Where policy goes others follow.

This policy has implications outside of the government also. You often find where a government sets a policy industry often follows suite, this can only be a good thing for SME’s. If one government adopts this policy others are likely to consider this too this has global implications. This is why the larger companies are pouring resources into discrediting open standards.

Arguments against.

I’ve heard a couple of very thin arguments against Open Standards, one being that it “discourages innovation”, my answer to this is you are reading this article on the web. The web is probably the best example of an Open Standard and who can deny that its been responsible for a massive amount of innovation over the last 20+ years. In fact the very same companies who oppose this policy are also touting HTML5 an Open Standard itself as the future of applications.

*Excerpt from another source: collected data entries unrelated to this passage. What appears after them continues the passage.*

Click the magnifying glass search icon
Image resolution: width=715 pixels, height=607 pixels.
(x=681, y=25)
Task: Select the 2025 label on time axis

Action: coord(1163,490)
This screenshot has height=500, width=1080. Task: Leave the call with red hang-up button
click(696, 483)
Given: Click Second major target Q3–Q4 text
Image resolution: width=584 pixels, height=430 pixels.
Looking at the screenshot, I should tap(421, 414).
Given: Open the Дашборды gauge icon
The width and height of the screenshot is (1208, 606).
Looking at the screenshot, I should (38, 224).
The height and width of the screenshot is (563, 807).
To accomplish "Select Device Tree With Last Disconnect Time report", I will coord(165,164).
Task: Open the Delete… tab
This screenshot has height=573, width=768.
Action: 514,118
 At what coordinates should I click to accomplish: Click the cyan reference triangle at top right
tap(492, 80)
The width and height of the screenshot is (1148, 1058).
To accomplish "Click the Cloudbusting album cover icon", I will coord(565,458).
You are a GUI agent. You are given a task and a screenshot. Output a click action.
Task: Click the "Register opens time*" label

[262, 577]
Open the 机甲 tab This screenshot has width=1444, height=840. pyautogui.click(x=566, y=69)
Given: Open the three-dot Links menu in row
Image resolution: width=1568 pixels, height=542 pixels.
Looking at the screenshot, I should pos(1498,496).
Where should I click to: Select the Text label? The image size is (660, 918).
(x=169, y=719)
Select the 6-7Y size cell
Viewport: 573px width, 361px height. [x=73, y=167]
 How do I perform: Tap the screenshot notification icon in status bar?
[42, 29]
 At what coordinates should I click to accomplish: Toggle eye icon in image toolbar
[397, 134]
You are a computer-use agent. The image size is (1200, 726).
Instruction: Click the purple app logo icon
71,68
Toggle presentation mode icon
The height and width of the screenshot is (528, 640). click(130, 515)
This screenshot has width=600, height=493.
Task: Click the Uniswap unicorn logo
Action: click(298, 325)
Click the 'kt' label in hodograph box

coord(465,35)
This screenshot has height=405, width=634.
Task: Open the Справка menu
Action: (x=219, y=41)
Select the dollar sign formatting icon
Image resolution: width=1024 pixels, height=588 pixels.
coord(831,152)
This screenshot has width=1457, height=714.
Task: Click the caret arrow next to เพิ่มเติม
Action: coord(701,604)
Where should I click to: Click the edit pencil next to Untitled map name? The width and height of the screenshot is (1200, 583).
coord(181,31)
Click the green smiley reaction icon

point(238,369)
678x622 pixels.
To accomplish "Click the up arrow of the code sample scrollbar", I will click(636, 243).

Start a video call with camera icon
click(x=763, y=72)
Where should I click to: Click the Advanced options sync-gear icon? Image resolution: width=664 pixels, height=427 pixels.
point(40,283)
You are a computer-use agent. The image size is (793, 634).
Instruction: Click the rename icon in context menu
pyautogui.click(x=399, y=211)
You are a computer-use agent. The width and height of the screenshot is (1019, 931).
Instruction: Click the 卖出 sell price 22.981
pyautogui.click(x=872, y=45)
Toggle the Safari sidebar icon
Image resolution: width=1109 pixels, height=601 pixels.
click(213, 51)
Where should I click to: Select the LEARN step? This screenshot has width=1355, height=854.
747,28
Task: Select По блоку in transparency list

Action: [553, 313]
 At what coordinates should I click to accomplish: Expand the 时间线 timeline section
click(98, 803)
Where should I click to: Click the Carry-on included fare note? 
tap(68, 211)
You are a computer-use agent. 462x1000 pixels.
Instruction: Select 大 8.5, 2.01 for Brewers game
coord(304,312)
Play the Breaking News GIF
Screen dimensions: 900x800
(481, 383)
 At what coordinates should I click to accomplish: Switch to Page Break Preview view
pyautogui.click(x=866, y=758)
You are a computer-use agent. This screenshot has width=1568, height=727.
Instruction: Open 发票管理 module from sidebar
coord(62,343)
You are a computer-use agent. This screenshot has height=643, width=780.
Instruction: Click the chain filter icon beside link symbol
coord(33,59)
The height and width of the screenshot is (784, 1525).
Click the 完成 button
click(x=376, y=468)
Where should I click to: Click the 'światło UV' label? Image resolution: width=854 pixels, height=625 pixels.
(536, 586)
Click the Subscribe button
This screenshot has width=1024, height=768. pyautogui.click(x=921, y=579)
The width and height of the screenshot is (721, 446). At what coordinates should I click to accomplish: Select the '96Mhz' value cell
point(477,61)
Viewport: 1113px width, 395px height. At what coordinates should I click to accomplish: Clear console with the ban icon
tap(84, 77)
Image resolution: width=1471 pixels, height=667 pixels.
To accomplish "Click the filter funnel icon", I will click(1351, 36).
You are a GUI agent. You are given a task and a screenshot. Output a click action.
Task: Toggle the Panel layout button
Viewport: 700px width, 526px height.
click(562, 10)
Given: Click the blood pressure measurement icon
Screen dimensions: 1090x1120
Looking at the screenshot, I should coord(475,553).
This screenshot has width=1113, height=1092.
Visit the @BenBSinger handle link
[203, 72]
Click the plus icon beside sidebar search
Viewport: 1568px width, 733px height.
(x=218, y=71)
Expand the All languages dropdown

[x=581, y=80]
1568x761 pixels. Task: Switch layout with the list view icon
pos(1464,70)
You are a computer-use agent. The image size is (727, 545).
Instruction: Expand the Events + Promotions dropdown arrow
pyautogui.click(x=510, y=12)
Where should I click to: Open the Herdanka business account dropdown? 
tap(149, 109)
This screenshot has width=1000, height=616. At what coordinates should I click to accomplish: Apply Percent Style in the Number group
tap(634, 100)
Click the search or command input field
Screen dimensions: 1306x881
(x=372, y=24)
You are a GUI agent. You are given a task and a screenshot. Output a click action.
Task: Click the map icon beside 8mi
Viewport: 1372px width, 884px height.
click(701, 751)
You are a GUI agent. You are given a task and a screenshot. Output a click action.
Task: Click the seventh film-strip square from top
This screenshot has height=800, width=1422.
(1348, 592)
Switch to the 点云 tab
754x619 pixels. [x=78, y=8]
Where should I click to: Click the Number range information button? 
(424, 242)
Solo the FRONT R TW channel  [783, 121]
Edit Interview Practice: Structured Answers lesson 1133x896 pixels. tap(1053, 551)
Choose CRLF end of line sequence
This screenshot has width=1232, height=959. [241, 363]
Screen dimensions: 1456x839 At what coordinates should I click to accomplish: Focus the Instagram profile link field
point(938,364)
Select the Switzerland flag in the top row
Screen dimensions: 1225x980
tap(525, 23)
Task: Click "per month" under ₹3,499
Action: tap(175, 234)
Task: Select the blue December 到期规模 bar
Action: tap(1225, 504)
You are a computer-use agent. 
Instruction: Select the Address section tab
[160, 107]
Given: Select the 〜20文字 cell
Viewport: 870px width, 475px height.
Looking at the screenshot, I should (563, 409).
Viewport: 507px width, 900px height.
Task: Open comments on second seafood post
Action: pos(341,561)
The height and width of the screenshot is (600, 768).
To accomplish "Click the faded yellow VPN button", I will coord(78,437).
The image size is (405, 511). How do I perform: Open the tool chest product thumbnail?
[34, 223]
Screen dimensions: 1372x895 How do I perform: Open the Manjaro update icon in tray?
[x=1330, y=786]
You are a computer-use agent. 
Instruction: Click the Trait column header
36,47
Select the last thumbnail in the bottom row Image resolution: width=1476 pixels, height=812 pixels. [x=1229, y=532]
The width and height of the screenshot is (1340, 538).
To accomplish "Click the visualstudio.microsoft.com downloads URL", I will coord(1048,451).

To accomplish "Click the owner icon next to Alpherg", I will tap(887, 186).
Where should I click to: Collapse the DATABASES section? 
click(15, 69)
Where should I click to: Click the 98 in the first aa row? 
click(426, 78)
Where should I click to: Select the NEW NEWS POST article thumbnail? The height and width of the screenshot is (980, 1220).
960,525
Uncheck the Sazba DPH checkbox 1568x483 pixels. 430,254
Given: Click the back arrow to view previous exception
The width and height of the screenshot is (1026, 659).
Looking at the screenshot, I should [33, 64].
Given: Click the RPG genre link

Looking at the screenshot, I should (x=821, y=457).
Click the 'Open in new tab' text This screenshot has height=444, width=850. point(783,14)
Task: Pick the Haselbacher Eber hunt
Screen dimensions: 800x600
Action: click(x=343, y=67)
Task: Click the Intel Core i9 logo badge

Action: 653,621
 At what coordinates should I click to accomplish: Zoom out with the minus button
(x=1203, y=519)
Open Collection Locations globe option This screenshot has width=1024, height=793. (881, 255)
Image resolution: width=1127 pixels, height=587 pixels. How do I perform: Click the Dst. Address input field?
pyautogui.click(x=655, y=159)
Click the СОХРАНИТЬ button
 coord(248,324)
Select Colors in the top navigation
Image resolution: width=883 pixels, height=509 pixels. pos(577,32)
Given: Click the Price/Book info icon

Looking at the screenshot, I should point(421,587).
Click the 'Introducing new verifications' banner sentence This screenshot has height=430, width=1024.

As a note lets not forget http://www.number10.gov.uk/ is powered by an open source CMS.

What can you do?

Head over to http://open.squarecows.com and hit reply. If you have time please fill in some recommendations and ideas you may have around the subject. This kind of feed back will be crucial to the debate. I’m merely looking to even the fight and put forward the merits of being open, and allowing everyone to take part.

Also please spread the word and get everyone you know to take part in supporting open standards. take to the social networks/email/phone and hey why not fax and send everyone to http://open.squarecows.com

Who needs to fill in the form?

Anyone! Individuals and organisations. If you’ve had a open source success please say why and how it fuels by open standards. You don’t have to be UK based to take part either, the companies who are currently lobbying against this aren’t after all.